- PROBLEM DETAILS -
Quote the whole listing word for word, please.

::::

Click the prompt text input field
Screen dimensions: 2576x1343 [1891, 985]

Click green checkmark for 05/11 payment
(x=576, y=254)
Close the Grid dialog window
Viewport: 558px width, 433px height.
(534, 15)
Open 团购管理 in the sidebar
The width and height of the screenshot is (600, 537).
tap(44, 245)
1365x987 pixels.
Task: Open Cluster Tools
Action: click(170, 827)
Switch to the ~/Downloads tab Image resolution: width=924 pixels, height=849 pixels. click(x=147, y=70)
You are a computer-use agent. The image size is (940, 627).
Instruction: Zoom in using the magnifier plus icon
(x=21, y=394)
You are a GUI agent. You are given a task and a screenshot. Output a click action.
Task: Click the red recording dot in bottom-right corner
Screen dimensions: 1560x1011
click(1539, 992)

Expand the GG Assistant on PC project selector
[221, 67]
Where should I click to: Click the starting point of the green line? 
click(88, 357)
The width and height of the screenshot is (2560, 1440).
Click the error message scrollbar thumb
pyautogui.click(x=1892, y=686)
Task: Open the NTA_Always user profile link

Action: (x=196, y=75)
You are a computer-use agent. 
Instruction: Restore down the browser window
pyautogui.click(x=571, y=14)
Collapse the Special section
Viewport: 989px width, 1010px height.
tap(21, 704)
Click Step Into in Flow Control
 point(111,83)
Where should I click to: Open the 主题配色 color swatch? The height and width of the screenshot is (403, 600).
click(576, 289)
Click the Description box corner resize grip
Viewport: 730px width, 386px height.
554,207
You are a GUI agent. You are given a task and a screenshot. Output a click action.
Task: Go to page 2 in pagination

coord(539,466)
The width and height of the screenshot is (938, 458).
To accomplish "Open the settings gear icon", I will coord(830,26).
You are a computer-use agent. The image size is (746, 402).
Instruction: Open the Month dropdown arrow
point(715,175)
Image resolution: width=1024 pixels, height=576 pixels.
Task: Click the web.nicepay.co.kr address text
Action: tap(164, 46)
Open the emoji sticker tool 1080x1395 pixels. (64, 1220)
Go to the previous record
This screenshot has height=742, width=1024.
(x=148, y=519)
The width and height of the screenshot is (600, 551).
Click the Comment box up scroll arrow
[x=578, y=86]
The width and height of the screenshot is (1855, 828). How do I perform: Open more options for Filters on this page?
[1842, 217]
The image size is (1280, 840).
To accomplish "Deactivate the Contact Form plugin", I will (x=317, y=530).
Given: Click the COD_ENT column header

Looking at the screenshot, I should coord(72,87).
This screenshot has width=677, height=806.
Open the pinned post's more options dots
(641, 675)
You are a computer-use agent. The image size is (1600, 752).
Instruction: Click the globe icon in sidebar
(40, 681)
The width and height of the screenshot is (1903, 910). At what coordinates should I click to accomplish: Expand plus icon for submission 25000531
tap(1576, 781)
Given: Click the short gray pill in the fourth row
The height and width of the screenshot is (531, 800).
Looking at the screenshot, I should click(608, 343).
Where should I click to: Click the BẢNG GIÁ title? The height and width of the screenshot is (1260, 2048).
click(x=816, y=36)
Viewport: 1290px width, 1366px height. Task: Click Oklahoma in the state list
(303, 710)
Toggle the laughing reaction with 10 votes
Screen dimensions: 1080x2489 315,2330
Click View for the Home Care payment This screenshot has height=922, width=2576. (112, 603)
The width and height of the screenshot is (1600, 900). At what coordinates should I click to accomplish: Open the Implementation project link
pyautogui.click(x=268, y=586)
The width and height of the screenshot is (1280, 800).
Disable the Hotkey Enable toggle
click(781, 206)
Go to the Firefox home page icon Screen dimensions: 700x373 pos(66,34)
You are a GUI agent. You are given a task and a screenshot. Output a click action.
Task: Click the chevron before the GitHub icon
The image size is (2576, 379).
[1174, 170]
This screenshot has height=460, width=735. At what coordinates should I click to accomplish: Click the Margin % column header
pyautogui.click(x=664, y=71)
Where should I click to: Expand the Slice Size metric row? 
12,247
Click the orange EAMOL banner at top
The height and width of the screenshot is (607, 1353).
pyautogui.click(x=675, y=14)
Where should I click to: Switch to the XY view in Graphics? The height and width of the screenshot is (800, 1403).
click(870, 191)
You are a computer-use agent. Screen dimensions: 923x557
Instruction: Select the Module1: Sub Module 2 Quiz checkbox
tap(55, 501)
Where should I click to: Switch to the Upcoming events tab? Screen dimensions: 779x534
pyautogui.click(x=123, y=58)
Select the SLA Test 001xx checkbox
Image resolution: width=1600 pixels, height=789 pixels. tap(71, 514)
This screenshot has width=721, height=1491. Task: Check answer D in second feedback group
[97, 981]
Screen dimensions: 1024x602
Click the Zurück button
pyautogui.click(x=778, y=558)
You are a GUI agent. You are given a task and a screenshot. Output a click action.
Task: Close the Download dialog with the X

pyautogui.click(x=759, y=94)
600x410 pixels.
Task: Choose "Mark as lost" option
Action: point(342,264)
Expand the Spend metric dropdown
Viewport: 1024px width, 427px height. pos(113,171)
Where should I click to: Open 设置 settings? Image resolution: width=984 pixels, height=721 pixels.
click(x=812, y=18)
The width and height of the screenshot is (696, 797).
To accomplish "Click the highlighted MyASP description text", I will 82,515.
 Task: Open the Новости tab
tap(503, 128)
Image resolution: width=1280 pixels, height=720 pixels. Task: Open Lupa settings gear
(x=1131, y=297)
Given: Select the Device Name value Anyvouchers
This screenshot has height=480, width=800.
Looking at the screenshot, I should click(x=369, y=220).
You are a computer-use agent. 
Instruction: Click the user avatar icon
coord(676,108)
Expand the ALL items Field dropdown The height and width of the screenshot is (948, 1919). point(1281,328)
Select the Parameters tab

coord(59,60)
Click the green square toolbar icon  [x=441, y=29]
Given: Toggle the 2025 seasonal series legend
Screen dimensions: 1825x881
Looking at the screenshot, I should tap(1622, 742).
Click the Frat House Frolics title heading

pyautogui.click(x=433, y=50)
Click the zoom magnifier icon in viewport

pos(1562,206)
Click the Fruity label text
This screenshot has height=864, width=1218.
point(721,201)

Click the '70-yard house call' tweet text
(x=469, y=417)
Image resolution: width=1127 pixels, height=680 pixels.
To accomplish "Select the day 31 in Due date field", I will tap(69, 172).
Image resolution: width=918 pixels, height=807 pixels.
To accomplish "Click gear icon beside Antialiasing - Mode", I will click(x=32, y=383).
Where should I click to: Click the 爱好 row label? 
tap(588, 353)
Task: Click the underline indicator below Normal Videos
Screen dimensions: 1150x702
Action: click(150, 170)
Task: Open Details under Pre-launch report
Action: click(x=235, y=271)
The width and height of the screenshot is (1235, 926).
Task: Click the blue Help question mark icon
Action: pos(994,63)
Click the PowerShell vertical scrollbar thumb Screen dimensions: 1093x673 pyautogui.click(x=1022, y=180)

::::

- THE COMPLETED TASK -
Click the prompt text input field
Screen dimensions: 2576x1343 [1891, 985]

Click green checkmark for 05/11 payment
(x=576, y=254)
Close the Grid dialog window
Viewport: 558px width, 433px height.
(534, 15)
Open 团购管理 in the sidebar
The width and height of the screenshot is (600, 537).
tap(44, 245)
1365x987 pixels.
Task: Open Cluster Tools
Action: click(170, 827)
Switch to the ~/Downloads tab Image resolution: width=924 pixels, height=849 pixels. click(x=147, y=70)
You are a computer-use agent. The image size is (940, 627).
Instruction: Zoom in using the magnifier plus icon
(x=21, y=394)
You are a GUI agent. You are given a task and a screenshot. Output a click action.
Task: Click the red recording dot in bottom-right corner
Screen dimensions: 1560x1011
click(1539, 992)

Expand the GG Assistant on PC project selector
[221, 67]
Where should I click to: Click the starting point of the green line? 
click(88, 357)
The width and height of the screenshot is (2560, 1440).
Click the error message scrollbar thumb
pyautogui.click(x=1892, y=686)
Task: Open the NTA_Always user profile link

Action: (x=196, y=75)
You are a computer-use agent. 
Instruction: Restore down the browser window
pyautogui.click(x=571, y=14)
Collapse the Special section
Viewport: 989px width, 1010px height.
tap(21, 704)
Click Step Into in Flow Control
 point(111,83)
Where should I click to: Open the 主题配色 color swatch? The height and width of the screenshot is (403, 600).
click(576, 289)
Click the Description box corner resize grip
Viewport: 730px width, 386px height.
554,207
You are a GUI agent. You are given a task and a screenshot. Output a click action.
Task: Go to page 2 in pagination

coord(539,466)
The width and height of the screenshot is (938, 458).
To accomplish "Open the settings gear icon", I will coord(830,26).
You are a computer-use agent. The image size is (746, 402).
Instruction: Open the Month dropdown arrow
point(715,175)
Image resolution: width=1024 pixels, height=576 pixels.
Task: Click the web.nicepay.co.kr address text
Action: tap(164, 46)
Open the emoji sticker tool 1080x1395 pixels. (64, 1220)
Go to the previous record
This screenshot has height=742, width=1024.
(x=148, y=519)
The width and height of the screenshot is (600, 551).
Click the Comment box up scroll arrow
[x=578, y=86]
The width and height of the screenshot is (1855, 828). How do I perform: Open more options for Filters on this page?
[1842, 217]
The image size is (1280, 840).
To accomplish "Deactivate the Contact Form plugin", I will (x=317, y=530).
Given: Click the COD_ENT column header

Looking at the screenshot, I should coord(72,87).
This screenshot has width=677, height=806.
Open the pinned post's more options dots
(641, 675)
You are a computer-use agent. The image size is (1600, 752).
Instruction: Click the globe icon in sidebar
(40, 681)
The width and height of the screenshot is (1903, 910). At what coordinates should I click to accomplish: Expand plus icon for submission 25000531
tap(1576, 781)
Given: Click the short gray pill in the fourth row
The height and width of the screenshot is (531, 800).
Looking at the screenshot, I should click(608, 343).
Where should I click to: Click the BẢNG GIÁ title? The height and width of the screenshot is (1260, 2048).
click(x=816, y=36)
Viewport: 1290px width, 1366px height. Task: Click Oklahoma in the state list
(303, 710)
Toggle the laughing reaction with 10 votes
Screen dimensions: 1080x2489 315,2330
Click View for the Home Care payment This screenshot has height=922, width=2576. (112, 603)
The width and height of the screenshot is (1600, 900). At what coordinates should I click to accomplish: Open the Implementation project link
pyautogui.click(x=268, y=586)
The width and height of the screenshot is (1280, 800).
Disable the Hotkey Enable toggle
click(781, 206)
Go to the Firefox home page icon Screen dimensions: 700x373 pos(66,34)
You are a GUI agent. You are given a task and a screenshot. Output a click action.
Task: Click the chevron before the GitHub icon
The image size is (2576, 379).
[1174, 170]
This screenshot has height=460, width=735. At what coordinates should I click to accomplish: Click the Margin % column header
pyautogui.click(x=664, y=71)
Where should I click to: Expand the Slice Size metric row? 
12,247
Click the orange EAMOL banner at top
The height and width of the screenshot is (607, 1353).
pyautogui.click(x=675, y=14)
Where should I click to: Switch to the XY view in Graphics? The height and width of the screenshot is (800, 1403).
click(870, 191)
You are a computer-use agent. Screen dimensions: 923x557
Instruction: Select the Module1: Sub Module 2 Quiz checkbox
tap(55, 501)
Where should I click to: Switch to the Upcoming events tab? Screen dimensions: 779x534
pyautogui.click(x=123, y=58)
Select the SLA Test 001xx checkbox
Image resolution: width=1600 pixels, height=789 pixels. tap(71, 514)
This screenshot has width=721, height=1491. Task: Check answer D in second feedback group
[97, 981]
Screen dimensions: 1024x602
Click the Zurück button
pyautogui.click(x=778, y=558)
You are a GUI agent. You are given a task and a screenshot. Output a click action.
Task: Close the Download dialog with the X

pyautogui.click(x=759, y=94)
600x410 pixels.
Task: Choose "Mark as lost" option
Action: point(342,264)
Expand the Spend metric dropdown
Viewport: 1024px width, 427px height. pos(113,171)
Where should I click to: Open 设置 settings? Image resolution: width=984 pixels, height=721 pixels.
click(x=812, y=18)
The width and height of the screenshot is (696, 797).
To accomplish "Click the highlighted MyASP description text", I will 82,515.
 Task: Open the Новости tab
tap(503, 128)
Image resolution: width=1280 pixels, height=720 pixels. Task: Open Lupa settings gear
(x=1131, y=297)
Given: Select the Device Name value Anyvouchers
This screenshot has height=480, width=800.
Looking at the screenshot, I should click(x=369, y=220).
You are a computer-use agent. 
Instruction: Click the user avatar icon
coord(676,108)
Expand the ALL items Field dropdown The height and width of the screenshot is (948, 1919). point(1281,328)
Select the Parameters tab

coord(59,60)
Click the green square toolbar icon  [x=441, y=29]
Given: Toggle the 2025 seasonal series legend
Screen dimensions: 1825x881
Looking at the screenshot, I should tap(1622, 742).
Click the Frat House Frolics title heading

pyautogui.click(x=433, y=50)
Click the zoom magnifier icon in viewport

pos(1562,206)
Click the Fruity label text
This screenshot has height=864, width=1218.
point(721,201)

Click the '70-yard house call' tweet text
(x=469, y=417)
Image resolution: width=1127 pixels, height=680 pixels.
To accomplish "Select the day 31 in Due date field", I will tap(69, 172).
Image resolution: width=918 pixels, height=807 pixels.
To accomplish "Click gear icon beside Antialiasing - Mode", I will click(x=32, y=383).
Where should I click to: Click the 爱好 row label? 
tap(588, 353)
Task: Click the underline indicator below Normal Videos
Screen dimensions: 1150x702
Action: click(150, 170)
Task: Open Details under Pre-launch report
Action: click(x=235, y=271)
The width and height of the screenshot is (1235, 926).
Task: Click the blue Help question mark icon
Action: pos(994,63)
Click the PowerShell vertical scrollbar thumb Screen dimensions: 1093x673 pyautogui.click(x=1022, y=180)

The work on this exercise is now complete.